Elongatus...They are CRAZYYYYYYYYYYYYYYY....They will be a little more than 100 bucks but WELL worth the money!


----------



## Altuvie631 (Jul 7, 2005)

with a 150 gal you can get almost any kind of piranha i would suggest the Altuvie or the elong but if you want a big fish go with a black


----------



## smokinbubbles (Mar 25, 2005)

thanks guys

yeah i was kinda leaning towards a black piranha but just want to klnow if there is anything more badass that isn't that much more. oh and i don't want to have to get another 150, the 150 i have now is occupied. what about a 75 or would that be to small? thanks again.

J-Rod


----------



## rbp 4 135 (Mar 2, 2004)

Do NOT GET A PIRANHA if you want an aggressive fish. aggressive rannas are few and far between. get a cichlid. for you tank i would get a male midas, COMPLEETLY bad ass.


----------



## King Oscar (Apr 5, 2005)

rbp 4 135 said:


> Do NOT GET A PIRANHA if you want an aggressive fish. aggressive rannas are few and far between. get a cichlid. for you tank i would get a male midas, COMPLEETLY bad ass.
> [snapback]1110930[/snapback]​











yup i was gonna say that


----------



## fung88 (Feb 3, 2005)

I don't understand why you cichlid fans are here. This is a piranha forum ..if you think ur cichlids are so badass then go bak to your cichlid forum!


----------



## kove32 (Oct 26, 2004)

Exactly he asked for a PIRANHA.. wow..

Anyway, if you don't want a shoal I would get probally a black for that big of a tank. Either that or a Elongatus would be sweet.


----------



## kove32 (Oct 26, 2004)

Exactly he asked for a PIRANHA.. wow..

Anyway, if you don't want a shoal I would get probally a black for that big of a tank.

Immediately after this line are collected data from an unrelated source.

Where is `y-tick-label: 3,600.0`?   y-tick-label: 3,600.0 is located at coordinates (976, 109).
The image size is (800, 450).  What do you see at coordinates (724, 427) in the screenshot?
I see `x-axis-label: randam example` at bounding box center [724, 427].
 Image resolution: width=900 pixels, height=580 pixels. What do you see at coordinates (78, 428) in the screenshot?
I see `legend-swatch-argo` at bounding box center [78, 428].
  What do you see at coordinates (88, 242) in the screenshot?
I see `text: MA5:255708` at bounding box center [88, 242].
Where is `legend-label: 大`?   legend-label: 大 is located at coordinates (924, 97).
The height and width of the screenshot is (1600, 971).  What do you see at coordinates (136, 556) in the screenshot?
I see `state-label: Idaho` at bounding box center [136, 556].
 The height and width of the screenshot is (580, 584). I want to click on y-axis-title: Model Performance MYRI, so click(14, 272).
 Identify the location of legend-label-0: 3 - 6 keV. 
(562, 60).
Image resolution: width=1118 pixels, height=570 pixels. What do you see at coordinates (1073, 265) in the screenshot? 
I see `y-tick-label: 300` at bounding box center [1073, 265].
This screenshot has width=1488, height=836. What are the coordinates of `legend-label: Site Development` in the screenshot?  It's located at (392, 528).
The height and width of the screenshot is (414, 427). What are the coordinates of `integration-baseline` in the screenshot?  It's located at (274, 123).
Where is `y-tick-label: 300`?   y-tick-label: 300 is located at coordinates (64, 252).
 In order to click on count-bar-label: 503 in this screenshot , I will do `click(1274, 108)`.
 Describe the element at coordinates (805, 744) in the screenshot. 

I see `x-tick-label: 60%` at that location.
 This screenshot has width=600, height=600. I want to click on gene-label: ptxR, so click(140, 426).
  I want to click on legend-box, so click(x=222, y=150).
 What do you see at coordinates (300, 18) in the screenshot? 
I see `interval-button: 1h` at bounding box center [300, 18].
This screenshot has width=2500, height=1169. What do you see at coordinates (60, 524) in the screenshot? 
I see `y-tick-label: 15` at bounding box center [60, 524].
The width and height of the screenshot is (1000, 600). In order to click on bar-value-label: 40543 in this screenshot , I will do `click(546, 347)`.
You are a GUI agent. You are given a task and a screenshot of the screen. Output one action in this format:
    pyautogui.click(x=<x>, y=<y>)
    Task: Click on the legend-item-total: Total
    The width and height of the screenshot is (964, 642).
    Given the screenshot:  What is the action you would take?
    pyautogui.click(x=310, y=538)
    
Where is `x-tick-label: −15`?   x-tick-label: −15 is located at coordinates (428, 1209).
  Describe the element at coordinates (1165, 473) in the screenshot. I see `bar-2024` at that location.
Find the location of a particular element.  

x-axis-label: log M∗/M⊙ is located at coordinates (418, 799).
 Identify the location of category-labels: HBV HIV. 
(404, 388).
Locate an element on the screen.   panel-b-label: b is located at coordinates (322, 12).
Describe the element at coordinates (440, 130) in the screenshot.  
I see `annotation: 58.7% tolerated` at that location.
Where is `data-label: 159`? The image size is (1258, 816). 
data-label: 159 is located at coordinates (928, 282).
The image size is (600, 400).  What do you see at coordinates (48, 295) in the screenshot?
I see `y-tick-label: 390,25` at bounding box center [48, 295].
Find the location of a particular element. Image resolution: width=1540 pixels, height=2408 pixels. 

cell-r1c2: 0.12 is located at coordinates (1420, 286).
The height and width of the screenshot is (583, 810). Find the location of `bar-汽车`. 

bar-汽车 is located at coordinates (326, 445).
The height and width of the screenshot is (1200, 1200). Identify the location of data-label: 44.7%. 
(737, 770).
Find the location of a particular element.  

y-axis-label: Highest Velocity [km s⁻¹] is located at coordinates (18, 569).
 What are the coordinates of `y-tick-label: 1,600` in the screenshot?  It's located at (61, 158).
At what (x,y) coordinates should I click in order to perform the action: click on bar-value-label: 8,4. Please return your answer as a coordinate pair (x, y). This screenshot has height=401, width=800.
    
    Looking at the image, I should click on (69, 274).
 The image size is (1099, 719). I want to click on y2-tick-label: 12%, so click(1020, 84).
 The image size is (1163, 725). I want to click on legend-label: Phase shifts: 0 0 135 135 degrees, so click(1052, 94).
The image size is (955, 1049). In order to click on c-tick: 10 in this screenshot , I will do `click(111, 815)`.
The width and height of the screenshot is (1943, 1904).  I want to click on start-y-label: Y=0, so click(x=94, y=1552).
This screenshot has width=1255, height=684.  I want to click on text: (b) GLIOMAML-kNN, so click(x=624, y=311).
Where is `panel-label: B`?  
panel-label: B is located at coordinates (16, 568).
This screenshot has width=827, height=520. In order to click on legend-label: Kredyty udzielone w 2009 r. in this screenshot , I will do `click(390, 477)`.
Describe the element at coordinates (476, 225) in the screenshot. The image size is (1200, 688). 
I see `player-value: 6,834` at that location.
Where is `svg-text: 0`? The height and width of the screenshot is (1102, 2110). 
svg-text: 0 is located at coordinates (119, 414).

Either that or a Elongatus would be sweet.


----------



## benJii (Feb 17, 2005)

god yet another getting a rhom......well get a elong way cooler


----------



## rbp 4 135 (Mar 2, 2004)

he asked for something aggressive, which the vast majorit of p's are not.


----------



## lightning2004 (Jun 25, 2005)

smokinbubbles said:


> thanks guys
> 
> yeah i was kinda leaning towards a black piranha but just want to klnow if there is anything more badass that isn't that much more. oh and i don't want to have to get another 150, the 150 i have now is occupied. what about a 75 or would that be to small? thanks again.
> 
> ...


IRRITAN will live for life in a 55 but a 75 will only make it more happy..and badass monster is a understatement..i belive more aggressive then elongs..


----------



## jaejae (Apr 16, 2005)

Irritans are the sociopaths of the piranha world!!! I mean absolutely crazy wielding an axe and wanting to chop up everything!!!

Go with an irritan, but then again you never know, you may end up getting a dud!!!

It just depends! Anyway...goodluck and tell us what you decided on!


----------



## lightning2004 (Jun 25, 2005)

i have yet to hear a dud with irritans..but you never know what your gona get with p's..


----------



## smokinbubbles (Mar 25, 2005)

thanks guys im goint o see what i can do. about the cichlids, i don't like em. yeah flowerhorns are pretty cool and i wouldn't mind gettin one but i just don't like em. i have had 2 oscars that were both over a foot long that lived over 10 years so im not really lookin to get any other cichlids.

J-Rod


----------



## pinchy (Jun 3, 2004)

get 3 caribe for that tank


----------